_TAREFAS PROPOSTAS_.
1 – De acordo com o texto sobre a COP30, de que trata o Artigo 2.1c do Acordo de Paris?
2 – Enumere todos os aspectos que, segundo o texto sobre a COP30, fazem parte do olhar integrado com que a floresta deve ser tratada.

_TEXTO FORNECIDO_.
O financiamento climático segue como um dos temas centrais rumo à Cúpula de Belém. Qual é a proposta do Brasil nesse campo?
Temos duas frentes principais: a implementação do Artigo 2.1c do Acordo de Paris, que trata da reorientação de todos os fluxos financeiros para uma economia de baixo carbono, e o roadmap dos US$1,3 trilhão para o financiamento climático. Esses temas exigem a convergência entre os mundos de finanças e de clima. No caso da Amazônia, isso passa por capacitar estados e municípios a desenvolverem políticas financiáveis, com boa governança e projetos consistentes. O TFFF, por exemplo, é um instrumento inovador com potencial de ser replicado por outros países tropicais.
E, para encerrar, qual é o legado que você gostaria que a COP30 deixasse para o mundo?
Espero que essa COP mude o patamar da discussão sobre adaptação e natureza. O Brasil tem vivido desastres climáticos recentes, como os do Rio Grande do Sul e as secas na Amazônia. Isso nos dá autoridade e também urgência para pautar a adaptação como prioridade. O mesmo vale para a natureza. Precisamos superar a visão de floresta como algo vazio e tratá-la com um olhar integrado: biodiversidade, povos, soluções, tecnologia. Nenhum outro país tem tanto potencial para liderar esse debate quanto o Brasil.

_DADOS REGISTRADOS_.
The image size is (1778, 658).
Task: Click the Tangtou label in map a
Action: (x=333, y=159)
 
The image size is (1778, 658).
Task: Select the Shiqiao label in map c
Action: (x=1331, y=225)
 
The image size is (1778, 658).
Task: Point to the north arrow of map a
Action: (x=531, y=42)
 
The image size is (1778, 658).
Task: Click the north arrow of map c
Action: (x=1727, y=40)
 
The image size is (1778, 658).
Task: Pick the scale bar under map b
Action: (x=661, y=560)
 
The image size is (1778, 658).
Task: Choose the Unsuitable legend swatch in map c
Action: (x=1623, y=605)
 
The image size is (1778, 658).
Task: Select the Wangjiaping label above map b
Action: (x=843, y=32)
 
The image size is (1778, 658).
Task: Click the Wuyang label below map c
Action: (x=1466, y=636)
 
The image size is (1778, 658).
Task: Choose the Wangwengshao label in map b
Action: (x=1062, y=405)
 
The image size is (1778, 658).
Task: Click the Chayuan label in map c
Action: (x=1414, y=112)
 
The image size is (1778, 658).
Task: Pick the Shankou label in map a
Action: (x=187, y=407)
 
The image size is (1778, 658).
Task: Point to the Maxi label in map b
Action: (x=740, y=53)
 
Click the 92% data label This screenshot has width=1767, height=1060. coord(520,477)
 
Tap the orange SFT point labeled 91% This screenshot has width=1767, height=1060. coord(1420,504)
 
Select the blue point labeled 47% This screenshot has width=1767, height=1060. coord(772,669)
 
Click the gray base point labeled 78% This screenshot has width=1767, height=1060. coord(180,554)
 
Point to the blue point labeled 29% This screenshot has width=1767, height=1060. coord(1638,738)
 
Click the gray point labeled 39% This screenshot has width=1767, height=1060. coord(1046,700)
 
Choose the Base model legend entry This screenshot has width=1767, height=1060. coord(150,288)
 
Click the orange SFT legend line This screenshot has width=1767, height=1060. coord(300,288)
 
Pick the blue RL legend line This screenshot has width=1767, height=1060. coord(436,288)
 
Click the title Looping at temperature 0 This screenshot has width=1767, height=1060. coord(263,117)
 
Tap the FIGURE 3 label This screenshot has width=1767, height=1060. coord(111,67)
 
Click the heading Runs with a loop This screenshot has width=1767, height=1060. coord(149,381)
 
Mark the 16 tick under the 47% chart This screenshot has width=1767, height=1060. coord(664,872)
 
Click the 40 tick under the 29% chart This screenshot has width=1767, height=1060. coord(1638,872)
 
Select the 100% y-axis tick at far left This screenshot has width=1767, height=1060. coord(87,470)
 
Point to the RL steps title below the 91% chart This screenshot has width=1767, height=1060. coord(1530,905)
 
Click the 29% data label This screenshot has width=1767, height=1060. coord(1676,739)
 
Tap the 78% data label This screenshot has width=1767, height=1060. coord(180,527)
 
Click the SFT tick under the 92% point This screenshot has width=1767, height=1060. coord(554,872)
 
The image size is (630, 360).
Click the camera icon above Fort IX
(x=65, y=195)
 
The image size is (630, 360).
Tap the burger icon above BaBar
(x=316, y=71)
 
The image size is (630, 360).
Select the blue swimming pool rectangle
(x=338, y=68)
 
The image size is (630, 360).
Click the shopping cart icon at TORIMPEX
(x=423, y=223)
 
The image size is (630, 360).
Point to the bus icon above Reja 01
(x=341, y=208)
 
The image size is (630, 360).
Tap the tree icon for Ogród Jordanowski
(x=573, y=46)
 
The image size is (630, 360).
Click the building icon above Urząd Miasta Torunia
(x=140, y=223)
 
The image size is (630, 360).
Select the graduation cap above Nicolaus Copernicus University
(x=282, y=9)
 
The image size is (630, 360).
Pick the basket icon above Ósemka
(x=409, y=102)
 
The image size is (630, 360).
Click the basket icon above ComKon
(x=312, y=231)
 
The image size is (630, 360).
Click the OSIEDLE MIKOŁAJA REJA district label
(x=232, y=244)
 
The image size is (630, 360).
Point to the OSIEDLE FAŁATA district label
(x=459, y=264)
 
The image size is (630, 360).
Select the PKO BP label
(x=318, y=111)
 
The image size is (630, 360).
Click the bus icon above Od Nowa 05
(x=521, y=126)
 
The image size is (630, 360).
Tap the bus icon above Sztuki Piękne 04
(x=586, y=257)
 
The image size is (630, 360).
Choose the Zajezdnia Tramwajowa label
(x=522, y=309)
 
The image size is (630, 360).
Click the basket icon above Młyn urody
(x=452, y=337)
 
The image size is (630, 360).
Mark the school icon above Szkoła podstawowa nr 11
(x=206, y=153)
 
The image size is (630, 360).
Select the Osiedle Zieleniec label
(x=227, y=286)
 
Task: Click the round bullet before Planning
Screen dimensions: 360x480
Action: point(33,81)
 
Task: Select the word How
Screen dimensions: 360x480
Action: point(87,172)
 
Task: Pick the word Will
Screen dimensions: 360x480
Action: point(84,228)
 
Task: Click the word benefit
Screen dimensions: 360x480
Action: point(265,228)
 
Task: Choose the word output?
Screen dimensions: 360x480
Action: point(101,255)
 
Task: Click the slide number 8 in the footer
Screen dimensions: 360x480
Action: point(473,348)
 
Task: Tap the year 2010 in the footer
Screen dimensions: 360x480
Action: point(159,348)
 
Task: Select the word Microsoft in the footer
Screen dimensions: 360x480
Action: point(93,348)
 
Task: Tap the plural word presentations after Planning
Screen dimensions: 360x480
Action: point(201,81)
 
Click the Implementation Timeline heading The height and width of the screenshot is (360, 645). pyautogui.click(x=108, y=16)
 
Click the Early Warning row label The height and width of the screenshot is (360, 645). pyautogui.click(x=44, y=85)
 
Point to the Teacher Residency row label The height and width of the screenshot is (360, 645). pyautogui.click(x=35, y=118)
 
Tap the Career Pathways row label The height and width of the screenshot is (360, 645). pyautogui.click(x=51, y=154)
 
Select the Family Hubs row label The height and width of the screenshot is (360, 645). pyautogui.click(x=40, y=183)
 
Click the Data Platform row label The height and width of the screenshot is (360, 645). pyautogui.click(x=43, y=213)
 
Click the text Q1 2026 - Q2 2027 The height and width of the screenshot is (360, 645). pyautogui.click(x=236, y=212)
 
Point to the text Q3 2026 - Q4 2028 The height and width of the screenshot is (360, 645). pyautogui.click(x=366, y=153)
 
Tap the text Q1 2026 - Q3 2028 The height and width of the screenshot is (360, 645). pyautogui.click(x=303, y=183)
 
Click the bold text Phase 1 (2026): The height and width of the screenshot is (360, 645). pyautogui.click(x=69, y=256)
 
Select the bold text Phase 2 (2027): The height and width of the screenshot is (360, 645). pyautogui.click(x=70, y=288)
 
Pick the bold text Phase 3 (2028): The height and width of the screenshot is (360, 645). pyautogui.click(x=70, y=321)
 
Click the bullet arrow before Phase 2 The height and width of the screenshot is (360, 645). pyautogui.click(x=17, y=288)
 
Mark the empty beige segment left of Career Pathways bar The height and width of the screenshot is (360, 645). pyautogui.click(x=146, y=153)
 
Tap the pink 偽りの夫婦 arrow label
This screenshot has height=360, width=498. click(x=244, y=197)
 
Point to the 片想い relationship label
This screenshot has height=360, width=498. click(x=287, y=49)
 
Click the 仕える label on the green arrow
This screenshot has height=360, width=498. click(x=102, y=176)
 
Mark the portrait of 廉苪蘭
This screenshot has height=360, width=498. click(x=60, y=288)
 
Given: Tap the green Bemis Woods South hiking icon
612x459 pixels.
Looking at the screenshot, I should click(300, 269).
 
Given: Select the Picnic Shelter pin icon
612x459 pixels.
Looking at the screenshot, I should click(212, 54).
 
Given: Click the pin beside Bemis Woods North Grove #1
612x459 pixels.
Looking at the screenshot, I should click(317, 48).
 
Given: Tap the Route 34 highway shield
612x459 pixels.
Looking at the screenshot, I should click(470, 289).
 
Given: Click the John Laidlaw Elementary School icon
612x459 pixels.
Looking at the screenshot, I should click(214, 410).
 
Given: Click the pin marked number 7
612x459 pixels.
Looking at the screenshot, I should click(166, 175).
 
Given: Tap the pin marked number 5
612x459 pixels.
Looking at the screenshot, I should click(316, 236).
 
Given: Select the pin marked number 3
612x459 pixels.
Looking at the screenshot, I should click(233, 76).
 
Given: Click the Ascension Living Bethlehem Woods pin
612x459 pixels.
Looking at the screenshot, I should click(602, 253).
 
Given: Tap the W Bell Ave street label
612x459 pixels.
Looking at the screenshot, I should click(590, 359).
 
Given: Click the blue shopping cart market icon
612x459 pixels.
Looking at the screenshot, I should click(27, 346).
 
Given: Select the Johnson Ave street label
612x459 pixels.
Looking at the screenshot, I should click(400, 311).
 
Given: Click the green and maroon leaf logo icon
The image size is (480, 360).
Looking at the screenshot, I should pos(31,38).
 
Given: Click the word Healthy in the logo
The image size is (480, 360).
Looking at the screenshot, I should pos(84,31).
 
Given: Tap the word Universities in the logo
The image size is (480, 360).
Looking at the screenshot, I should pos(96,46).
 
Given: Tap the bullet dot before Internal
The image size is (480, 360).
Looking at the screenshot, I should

_RESPOSTAS ESCRITAS_.
1 – Trata da reorientação de todos os fluxos financeiros para uma economia de baixo carbono.

2 – Biodiversidade, povos, soluções e tecnologia.